1) A late model GB 42 such as this one:
1997 Grand Banks Motor Yacht Power Boat For Sale - www.yachtworld.com

2) A late model KK 42 such as this one:
1995 Kadey Krogen Widebody Power Boat For Sale - www.yachtworld.com

3) A Great Harbour N37 such as this one (note, I'm not talking about the double deck GH37, but the N37 depicted here):
2005 Great Harbour N37 Flybridge - Mirage Power Boat For Sale -

4) A boat of your choosing - ~$300k or less - you believe to be better suited for the Great Loop than either of those listed above.
Animal, you have selected 3 good boats for the Loop. In fact, many of the Loopers choose one of these boats. There is one fallacy here. Wintering in the Bahamas would make it really tough to complete the Loop in a year. It could be done, but why? The Loop is about enjoying the stops along the way.
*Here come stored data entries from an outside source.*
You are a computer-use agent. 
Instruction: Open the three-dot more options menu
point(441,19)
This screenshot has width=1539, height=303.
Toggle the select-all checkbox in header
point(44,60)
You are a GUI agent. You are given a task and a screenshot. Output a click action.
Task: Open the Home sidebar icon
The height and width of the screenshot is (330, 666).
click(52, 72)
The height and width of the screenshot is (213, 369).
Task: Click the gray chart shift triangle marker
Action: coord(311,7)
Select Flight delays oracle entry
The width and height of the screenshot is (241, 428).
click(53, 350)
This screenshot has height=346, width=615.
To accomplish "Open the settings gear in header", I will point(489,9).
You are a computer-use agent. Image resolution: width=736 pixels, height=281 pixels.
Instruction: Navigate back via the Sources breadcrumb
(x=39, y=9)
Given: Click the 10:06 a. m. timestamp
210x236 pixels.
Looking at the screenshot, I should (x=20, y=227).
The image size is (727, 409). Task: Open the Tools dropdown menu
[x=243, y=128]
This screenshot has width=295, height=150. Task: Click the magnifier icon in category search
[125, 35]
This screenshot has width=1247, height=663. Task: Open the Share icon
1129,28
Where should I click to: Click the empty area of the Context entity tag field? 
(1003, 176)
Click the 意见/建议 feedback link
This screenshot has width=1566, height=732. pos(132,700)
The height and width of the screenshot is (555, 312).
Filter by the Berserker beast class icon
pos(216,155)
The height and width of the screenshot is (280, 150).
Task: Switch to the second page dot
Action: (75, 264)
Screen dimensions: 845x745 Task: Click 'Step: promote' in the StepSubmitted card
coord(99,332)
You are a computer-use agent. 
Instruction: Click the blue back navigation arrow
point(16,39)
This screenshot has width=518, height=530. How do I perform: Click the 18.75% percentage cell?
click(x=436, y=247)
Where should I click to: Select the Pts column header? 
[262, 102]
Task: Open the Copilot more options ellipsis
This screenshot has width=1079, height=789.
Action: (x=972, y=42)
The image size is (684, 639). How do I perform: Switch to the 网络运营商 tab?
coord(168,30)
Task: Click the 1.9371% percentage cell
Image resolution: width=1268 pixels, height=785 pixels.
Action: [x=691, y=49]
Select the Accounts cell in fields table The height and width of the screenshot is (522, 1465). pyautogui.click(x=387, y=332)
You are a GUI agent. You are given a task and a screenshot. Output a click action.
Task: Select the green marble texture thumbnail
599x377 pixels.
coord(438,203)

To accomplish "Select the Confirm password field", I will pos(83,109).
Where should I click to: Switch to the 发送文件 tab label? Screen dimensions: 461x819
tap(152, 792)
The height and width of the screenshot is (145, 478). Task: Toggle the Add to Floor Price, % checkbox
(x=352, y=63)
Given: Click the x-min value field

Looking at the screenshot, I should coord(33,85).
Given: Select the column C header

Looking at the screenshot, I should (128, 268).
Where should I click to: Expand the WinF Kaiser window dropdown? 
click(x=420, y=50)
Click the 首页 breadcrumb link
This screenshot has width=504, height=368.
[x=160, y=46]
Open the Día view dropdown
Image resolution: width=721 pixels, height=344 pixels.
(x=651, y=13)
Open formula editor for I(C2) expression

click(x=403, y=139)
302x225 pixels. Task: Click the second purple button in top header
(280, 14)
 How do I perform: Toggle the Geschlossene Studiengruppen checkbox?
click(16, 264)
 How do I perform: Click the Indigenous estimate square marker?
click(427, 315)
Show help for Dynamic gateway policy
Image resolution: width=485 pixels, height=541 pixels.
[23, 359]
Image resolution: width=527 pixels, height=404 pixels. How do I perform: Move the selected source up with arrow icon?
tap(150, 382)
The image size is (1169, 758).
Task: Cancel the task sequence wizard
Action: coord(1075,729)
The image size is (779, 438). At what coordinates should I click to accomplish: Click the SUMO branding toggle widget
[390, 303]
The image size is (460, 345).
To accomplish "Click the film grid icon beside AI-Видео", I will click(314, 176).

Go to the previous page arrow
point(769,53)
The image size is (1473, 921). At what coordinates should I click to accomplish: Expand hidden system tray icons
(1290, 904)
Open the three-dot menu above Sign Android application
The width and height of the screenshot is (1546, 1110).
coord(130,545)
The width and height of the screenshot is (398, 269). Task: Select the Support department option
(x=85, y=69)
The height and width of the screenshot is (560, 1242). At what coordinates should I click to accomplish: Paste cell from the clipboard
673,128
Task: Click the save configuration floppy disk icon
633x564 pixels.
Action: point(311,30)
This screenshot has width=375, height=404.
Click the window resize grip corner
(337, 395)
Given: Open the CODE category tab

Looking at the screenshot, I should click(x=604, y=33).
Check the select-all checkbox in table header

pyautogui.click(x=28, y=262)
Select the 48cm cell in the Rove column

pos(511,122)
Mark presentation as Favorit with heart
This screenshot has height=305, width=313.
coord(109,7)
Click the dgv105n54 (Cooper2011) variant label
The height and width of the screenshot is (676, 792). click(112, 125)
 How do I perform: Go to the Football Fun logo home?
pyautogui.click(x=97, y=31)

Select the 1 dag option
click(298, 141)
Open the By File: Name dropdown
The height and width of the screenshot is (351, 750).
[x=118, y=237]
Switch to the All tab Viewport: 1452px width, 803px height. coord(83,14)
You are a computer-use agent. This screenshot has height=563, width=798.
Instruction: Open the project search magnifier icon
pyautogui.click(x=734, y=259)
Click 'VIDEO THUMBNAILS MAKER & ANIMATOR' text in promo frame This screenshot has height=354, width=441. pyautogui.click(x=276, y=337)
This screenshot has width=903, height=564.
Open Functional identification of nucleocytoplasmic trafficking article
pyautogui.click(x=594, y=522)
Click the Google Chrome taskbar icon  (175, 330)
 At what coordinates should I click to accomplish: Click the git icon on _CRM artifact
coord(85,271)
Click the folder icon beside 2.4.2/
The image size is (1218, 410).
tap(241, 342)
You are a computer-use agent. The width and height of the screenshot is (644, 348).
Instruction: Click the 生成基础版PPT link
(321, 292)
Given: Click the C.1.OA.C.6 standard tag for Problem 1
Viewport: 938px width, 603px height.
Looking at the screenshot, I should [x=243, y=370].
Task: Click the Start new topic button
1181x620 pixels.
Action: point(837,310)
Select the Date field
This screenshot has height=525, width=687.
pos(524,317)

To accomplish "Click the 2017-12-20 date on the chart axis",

By doing much of the Loop (not all) and cruising the Bahamas, I would probably choose the KK42. The GB42 in a great boat. The N37 is a great boat. In the Bahamas, the living on the GB would be on the fly bridge much of the time. The level walk out of the KK and N to a livable outdoor space would make a big difference. The raised pilot house, and generous outdoor area of the KK would be the deciding factor for me. Also there would still be enough separation of the living areas ie: the den, saloon, aft deck, and pilot house so that everyone could find some solitude.

For fuel economy, the KK will probably have the edge. Both the GB and N or twin engine boats. That may give a comfort level to some people.

The Loop could probably be done on a jet ski. Almost any type of cruising boat is capable of making the passages. It boils down to personal preference and comfort level desired. Thus my choice of the KK42.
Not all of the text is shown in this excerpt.